Abu Bakr e Umar, sim, à maneira deles, consolidaram o “estado”. Fizeram guerras contra apóstatas e inimigos de Deus, e não hesitaram em usar “terrível violência”, queimando pessoas vivas e executando inimigos por degolamento. (Vê-se a mesma abordagem no Iraque hoje).

Mas Abu Bakr e Umar são também conhecidos por mitigar a espiritualidade e a radicalidade da mensagem do Profeta, cercando-as nos, e apresentando-as conforme aos hábitos e práticas culturais árabes do período. Não só adotaram o estilo de guerra tradicional – um tradicional estilo árabe bélico – mas também o patriarcado tradicional, com primado do homem, foram reinseridos nas interpretações e comentários às falas e ações do Profeta. As mensagens do Profeta sobre relações sociais foram “temperadas” por uma recuperação da cultura árabe tradicional (foi o que fez Umar, principalmente, como Califa).

Abu Bakr al-Baghdadi
Assim, se se lê a literatura do ISIS, a ênfase em Abu Bakr e Umar sugere nem tanto um retorno ao modelo de Medina (ao qual aspira a Fraternidade Muçulmana, como a maioria dos salafistas); mas, mais, a um modelo do Estado Islâmico que é pré-islâmico, nas principais características. A noção da Constituição de Medina como modelo de sociedade política (redigida durante a estadia do Profeta em Medina) não aparece na narrativa do ISIS, como tampouco aparece ali a noção, cara à Fraternidade Muçulmana, de que as primeiras Comunidades basearam-se na soberania dos povos. A reorientação do ISIS representa mudança dramática e significativa no islamismo dos sunitas, que se move na direção de estruturas pré-islâmicas de estado e de sociedade.

Essencialmente, o ISIS está empurrando o paradigma, do período Profético (a era de Maomé), para o período pós-Profético (i.e. para o período do Império Islâmico), caracterizado mais pela eficácia militar como seu ethos regente. Nesse espírito foi que os dois primeiros Califas reinstauraram muitos dos modos pré-islâmicos de governar e de guerrear.

O que se tem então é o ISIS a apresentar aos jovens muçulmanos o governo pré-islâmico como “solução” para o sofrimento contemporâneo dos sunitas. É o mesmo que dizer que a “solução” do ISIS é o Islã implantando no modelo de estado árabe pré-islâmico tradicional – com Abu Bakr e Umar na função de protagonistas modelos.

Esse é modelo autocrático e que exige completa submissão e obediência sob pena de morte aos que se rebelem. Sob esse aspecto (a insistência no quesito autoridade), não é difícil entender por que os autocratas do Golfo são seduzidos pelo “modelo” – apesar de o ISIS ter rejeitado a alegada legitimidade daqueles monarcas. O romantismo de “lutar pelo Islã” como fizeram os primeiros “mestres combatentes”, e a irrestrita entrega exigida a um “ideal”, sempre atrairão os mais jovens, que se veem afinal conseguindo livrar-se e superar a corrupção e a putrefação de uma sociedade degradada.

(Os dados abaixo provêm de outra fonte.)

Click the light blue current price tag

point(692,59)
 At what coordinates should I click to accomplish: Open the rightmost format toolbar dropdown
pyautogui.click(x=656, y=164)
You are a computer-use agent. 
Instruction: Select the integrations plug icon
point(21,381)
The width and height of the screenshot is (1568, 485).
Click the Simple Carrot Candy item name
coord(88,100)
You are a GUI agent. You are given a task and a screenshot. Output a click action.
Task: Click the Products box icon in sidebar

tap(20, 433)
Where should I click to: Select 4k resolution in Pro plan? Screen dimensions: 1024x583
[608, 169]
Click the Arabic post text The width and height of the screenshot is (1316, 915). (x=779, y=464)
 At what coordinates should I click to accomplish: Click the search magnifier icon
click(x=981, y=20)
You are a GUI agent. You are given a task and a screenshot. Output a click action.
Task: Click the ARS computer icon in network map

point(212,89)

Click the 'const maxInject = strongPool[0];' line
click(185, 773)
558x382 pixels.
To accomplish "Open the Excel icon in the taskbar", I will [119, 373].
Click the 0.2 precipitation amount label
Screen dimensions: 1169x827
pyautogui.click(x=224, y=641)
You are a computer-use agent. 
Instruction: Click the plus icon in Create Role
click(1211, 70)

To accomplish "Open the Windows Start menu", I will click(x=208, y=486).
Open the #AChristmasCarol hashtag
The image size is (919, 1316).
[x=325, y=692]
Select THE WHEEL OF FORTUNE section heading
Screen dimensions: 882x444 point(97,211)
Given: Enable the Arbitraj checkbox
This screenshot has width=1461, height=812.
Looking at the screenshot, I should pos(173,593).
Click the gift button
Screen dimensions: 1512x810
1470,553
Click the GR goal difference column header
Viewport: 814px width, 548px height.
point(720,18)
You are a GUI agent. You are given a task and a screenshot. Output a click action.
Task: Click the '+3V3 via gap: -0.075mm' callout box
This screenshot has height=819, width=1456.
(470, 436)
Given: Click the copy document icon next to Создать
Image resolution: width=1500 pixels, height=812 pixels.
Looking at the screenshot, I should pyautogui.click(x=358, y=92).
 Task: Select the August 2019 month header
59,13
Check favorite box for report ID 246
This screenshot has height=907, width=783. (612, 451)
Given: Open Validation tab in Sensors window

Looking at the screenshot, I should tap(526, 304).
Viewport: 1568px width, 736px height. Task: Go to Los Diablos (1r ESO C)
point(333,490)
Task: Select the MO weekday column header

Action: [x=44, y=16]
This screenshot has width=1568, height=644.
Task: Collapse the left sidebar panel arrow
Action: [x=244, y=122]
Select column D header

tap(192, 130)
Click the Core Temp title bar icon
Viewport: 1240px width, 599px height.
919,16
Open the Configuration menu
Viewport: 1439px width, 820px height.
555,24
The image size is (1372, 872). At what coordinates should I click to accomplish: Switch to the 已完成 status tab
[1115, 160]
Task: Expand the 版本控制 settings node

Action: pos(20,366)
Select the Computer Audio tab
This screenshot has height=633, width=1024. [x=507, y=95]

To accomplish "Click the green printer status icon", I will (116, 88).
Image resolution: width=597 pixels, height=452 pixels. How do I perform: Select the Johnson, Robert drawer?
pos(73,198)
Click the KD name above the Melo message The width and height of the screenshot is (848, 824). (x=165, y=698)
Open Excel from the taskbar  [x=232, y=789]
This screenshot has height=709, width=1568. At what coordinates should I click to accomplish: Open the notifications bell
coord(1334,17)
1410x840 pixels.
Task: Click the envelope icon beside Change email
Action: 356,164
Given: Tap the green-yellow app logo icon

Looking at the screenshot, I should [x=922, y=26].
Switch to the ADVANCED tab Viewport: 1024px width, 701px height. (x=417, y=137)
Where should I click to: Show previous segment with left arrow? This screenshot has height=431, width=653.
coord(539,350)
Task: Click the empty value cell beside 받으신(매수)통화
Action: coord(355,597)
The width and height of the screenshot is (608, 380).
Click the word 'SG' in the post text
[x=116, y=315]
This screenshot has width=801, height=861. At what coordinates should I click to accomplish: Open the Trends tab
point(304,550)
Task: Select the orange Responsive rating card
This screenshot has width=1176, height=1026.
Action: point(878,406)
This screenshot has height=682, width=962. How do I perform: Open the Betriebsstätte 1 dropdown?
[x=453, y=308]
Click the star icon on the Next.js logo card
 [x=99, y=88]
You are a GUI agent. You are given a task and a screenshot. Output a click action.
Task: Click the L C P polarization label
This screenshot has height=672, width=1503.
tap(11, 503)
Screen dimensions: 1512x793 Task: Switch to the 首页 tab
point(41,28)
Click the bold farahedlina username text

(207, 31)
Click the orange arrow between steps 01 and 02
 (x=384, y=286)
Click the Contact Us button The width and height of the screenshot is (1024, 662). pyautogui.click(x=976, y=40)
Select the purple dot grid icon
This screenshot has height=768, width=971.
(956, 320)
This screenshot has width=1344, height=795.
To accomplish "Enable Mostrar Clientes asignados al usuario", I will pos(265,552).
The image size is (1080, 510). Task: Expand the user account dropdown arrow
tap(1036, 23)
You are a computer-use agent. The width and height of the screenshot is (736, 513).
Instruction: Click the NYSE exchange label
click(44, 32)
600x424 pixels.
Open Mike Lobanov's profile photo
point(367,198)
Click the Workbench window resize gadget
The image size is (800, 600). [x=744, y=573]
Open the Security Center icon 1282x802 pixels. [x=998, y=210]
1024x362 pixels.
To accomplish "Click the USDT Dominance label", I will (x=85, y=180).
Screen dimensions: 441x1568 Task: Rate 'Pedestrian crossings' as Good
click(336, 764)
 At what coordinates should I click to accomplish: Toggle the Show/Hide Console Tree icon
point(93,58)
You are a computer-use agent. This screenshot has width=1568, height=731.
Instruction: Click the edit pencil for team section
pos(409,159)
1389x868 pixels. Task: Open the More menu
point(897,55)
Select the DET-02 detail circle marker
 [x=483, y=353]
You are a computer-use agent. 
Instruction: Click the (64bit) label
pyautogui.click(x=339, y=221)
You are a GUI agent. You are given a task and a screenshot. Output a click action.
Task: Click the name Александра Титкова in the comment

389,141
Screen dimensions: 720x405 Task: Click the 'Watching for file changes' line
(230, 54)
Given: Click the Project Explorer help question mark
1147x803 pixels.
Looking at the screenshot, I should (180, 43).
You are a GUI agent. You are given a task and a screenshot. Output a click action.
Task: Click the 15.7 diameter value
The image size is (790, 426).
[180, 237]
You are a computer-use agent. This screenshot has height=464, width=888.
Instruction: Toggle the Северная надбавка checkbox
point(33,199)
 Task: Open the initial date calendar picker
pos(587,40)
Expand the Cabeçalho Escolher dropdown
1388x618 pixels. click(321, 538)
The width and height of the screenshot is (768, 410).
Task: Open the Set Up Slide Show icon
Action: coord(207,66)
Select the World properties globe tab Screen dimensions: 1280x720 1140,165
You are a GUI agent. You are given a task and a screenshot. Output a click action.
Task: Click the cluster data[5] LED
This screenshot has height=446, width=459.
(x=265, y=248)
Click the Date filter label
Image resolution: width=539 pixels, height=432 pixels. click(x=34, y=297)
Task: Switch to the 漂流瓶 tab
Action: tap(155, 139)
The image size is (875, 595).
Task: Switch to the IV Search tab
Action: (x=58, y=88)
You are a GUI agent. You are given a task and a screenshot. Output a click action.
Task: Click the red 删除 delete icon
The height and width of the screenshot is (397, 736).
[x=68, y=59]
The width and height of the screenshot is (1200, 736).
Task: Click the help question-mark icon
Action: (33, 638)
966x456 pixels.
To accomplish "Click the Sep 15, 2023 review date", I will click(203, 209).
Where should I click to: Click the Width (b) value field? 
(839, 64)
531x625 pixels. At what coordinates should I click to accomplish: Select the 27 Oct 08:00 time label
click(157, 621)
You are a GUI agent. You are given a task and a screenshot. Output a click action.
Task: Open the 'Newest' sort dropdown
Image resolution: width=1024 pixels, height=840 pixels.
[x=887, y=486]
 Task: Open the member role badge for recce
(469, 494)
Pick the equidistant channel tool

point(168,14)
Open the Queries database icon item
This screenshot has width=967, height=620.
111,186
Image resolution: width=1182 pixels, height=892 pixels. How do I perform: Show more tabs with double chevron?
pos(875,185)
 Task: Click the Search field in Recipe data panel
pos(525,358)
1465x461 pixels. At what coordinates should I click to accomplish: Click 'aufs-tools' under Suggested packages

Em resumo, o ISIS é uma manifestação mais de fragmentação e de esgotamento psicológico, que algum tipo de real solução política. Pode ressoar na psique contemporânea de muitos sunitas, por enquanto; mas é difícil ver os luminares da inteligência sunita suportando por muito tempo a vida nesse novo califado. Ele é, em todos os casos, um modelo no qual a eficácia se sobrepõe à moralidade, e permanece com a mesma falha essencial que assombrava o Islã nos primeiros tempos: a opacidade na metodologia para escolher quem se torna Califa. Se a eficácia é o critério decisivo, então terá de ser julgado por esse padrão (e muito provavelmente não corresponderá integralmente).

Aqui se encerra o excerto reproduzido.